Let's say they are pre-loaded stock symbols, typed into a text box. I am looking for code that I can copy, not a library to install.

This was inspired by this question:

Are there any Fuzzy Search or String Similarity Functions libraries written for C#?

The Levenstein distance algorithm seems to work well, but it takes time to compute. Are there any optimizations around the fact that the query will need to re-run as the user types in an extra letter? I am interested in showing at most the top 10 matches for each input.

回答1:

You need to determine the matching rules around your strings. What determines a 'similar string'

  • number of matching characters
  • number of non-matching characters
  • similar length
  • typos or phonetic errors
  • business specific abbreviations
  • must start with the same substring
  • must end with the same substring

I've done quite a lot of work with string matching algorithms, and am yet to find any existing library or code that meets my specific requirements. Review them, borrow ideas from them, but you will invariably have to customize and write your own code.

The Levenstein algorithm is good but a bit slow. I've had some success with both Smith-Waterman & Jaro-Winkler algorithms, but the best I found for my purpose was Monge (from memory). However it pays to read the original research and determine why they've written their algorithms and their target dataset.
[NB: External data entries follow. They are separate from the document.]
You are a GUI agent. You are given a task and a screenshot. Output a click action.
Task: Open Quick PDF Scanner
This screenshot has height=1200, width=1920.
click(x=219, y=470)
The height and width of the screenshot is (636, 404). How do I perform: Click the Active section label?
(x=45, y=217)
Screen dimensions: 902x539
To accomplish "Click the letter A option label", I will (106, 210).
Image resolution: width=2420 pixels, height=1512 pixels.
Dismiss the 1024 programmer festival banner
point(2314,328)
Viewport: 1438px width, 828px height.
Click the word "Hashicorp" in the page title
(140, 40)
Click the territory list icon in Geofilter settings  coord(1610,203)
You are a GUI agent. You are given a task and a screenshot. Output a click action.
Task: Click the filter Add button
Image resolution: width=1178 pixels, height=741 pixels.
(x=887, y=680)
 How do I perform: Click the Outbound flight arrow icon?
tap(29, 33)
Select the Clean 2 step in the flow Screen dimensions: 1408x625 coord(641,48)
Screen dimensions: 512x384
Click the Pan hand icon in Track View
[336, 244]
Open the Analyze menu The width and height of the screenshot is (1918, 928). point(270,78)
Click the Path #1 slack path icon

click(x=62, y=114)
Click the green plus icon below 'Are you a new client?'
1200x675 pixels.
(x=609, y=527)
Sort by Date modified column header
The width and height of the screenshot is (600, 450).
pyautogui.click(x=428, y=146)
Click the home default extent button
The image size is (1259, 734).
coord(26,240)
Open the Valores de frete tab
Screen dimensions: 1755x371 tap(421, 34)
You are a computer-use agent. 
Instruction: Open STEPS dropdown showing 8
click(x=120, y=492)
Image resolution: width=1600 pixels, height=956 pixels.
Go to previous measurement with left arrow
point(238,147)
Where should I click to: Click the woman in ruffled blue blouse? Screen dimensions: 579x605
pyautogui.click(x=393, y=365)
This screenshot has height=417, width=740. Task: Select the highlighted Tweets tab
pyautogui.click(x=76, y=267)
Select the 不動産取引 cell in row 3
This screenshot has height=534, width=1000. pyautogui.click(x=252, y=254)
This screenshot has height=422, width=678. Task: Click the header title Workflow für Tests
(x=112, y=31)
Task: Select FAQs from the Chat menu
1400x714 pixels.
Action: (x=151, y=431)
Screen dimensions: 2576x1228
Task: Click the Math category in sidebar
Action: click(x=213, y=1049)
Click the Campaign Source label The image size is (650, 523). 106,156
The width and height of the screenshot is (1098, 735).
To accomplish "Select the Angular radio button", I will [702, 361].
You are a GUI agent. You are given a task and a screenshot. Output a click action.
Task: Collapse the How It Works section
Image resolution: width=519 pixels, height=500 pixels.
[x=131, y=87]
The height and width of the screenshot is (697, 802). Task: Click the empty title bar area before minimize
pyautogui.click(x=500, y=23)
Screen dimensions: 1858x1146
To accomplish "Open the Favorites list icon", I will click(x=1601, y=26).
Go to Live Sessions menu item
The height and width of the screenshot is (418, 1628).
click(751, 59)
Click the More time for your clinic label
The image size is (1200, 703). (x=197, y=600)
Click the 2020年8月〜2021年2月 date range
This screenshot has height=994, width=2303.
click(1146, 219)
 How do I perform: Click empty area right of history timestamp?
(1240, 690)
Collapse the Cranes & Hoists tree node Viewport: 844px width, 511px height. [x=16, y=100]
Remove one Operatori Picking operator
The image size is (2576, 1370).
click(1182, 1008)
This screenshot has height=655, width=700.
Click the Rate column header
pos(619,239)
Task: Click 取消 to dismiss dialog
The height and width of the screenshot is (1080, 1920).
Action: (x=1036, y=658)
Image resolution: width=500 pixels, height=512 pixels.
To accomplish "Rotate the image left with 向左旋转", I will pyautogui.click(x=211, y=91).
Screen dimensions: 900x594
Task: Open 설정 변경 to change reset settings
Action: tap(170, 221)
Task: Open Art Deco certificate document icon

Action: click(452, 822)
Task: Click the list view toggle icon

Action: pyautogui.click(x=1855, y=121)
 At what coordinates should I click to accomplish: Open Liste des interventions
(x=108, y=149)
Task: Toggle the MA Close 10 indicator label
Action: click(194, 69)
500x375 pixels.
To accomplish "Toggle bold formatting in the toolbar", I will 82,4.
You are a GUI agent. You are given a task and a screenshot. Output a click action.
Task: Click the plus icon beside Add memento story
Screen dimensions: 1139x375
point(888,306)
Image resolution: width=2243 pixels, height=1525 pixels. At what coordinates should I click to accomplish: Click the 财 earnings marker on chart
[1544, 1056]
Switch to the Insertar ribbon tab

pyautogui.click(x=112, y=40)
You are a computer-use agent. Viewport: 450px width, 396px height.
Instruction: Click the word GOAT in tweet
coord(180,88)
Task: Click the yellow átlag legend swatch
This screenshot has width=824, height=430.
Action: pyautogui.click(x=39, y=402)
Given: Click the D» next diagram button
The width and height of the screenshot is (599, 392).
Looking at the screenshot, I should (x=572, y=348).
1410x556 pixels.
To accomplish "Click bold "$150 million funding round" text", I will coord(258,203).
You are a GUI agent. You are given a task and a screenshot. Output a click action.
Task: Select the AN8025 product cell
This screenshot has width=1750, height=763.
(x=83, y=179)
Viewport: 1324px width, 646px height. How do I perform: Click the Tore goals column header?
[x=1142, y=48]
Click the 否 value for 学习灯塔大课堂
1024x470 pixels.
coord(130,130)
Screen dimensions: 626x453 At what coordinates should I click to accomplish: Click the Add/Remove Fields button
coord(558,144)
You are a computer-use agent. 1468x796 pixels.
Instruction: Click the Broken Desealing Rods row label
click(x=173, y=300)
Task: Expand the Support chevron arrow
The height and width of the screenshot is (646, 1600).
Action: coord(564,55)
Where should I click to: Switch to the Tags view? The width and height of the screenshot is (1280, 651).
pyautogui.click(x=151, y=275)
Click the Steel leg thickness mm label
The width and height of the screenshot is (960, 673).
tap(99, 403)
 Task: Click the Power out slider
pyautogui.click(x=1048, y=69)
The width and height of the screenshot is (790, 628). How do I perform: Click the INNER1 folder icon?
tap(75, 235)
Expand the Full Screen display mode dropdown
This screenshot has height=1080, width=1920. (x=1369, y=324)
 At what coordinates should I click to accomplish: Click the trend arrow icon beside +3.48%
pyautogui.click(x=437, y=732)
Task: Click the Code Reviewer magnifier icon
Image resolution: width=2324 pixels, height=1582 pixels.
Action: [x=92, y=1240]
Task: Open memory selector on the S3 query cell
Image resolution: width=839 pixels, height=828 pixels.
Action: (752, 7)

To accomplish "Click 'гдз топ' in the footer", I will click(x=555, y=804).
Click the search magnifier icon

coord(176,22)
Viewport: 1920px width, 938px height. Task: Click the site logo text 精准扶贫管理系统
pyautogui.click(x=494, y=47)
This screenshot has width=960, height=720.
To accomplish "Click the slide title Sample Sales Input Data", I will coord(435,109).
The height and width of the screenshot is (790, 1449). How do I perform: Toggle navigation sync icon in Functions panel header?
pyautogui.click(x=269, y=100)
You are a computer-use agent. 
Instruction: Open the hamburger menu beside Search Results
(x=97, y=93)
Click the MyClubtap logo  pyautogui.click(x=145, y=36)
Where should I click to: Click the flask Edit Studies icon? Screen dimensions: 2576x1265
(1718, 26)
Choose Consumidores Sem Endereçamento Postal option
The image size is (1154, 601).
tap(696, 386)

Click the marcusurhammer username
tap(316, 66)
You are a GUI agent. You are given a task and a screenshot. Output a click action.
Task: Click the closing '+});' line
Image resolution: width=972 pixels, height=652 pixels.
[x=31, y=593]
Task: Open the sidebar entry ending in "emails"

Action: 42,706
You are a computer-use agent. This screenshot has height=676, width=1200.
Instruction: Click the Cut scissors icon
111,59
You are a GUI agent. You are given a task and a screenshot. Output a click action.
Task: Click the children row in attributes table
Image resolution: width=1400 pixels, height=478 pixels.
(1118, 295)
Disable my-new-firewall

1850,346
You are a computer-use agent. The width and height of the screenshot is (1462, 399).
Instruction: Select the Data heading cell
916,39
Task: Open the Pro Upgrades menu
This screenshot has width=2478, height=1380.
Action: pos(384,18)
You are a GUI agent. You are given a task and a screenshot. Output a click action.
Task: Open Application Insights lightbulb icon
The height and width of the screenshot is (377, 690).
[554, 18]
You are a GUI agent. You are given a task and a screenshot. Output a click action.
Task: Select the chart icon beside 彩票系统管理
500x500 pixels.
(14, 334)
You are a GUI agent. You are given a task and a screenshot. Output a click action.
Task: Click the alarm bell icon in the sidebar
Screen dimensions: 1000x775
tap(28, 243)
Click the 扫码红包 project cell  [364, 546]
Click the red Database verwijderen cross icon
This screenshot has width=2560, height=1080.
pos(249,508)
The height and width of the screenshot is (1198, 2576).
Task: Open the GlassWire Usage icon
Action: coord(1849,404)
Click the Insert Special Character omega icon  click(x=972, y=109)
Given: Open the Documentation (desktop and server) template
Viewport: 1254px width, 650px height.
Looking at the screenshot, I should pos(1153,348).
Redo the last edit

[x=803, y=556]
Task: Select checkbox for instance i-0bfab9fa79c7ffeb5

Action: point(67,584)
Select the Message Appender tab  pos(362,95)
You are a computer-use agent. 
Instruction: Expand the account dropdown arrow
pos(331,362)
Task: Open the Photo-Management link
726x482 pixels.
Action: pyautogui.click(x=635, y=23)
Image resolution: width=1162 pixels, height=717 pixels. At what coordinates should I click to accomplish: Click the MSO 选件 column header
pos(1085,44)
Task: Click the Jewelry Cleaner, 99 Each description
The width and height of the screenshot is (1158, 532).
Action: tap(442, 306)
If you don't properly define what you want to match and measure then you'll find high scores on unexpected matches and low scores on expected matches. String matching is very domain specific. If you don't properly define your domain then you are like a fisherman without a clue, throwing hooks around and hoping for the best.



回答2:

This blog post describes some work that went into Lucene in this area. They were able to implement Levenshtein distance fuzzy matching using a Finite State Transducer (automaton) quite efficiently for up to an edit distance of 2. The code is all in Java though, and a little complex, although it is open source.

But the basic idea is simple enough: think of your dictionary as a giant tree of letter-states. At state0, you have no letters. At state1, you admit any letter that could be the first letter of a word. State2 is conditioned by state1; if the first letter was 'x', the next state admits only letters that could follow x (in position 2). etc.

Now for Levenshtein matching, you traverse the letter-tree while allowing some errors: deletions, insertions (one letter wildcard), and possibly transposal (a nice extension of Levenshtein is to consider a transposal as a single edit rather than 2). You have to maintain state in order to keep track of how many edits have been allowed. This can be done very efficiently - certainly fast enough for an interactive "while you type" spelling suggester.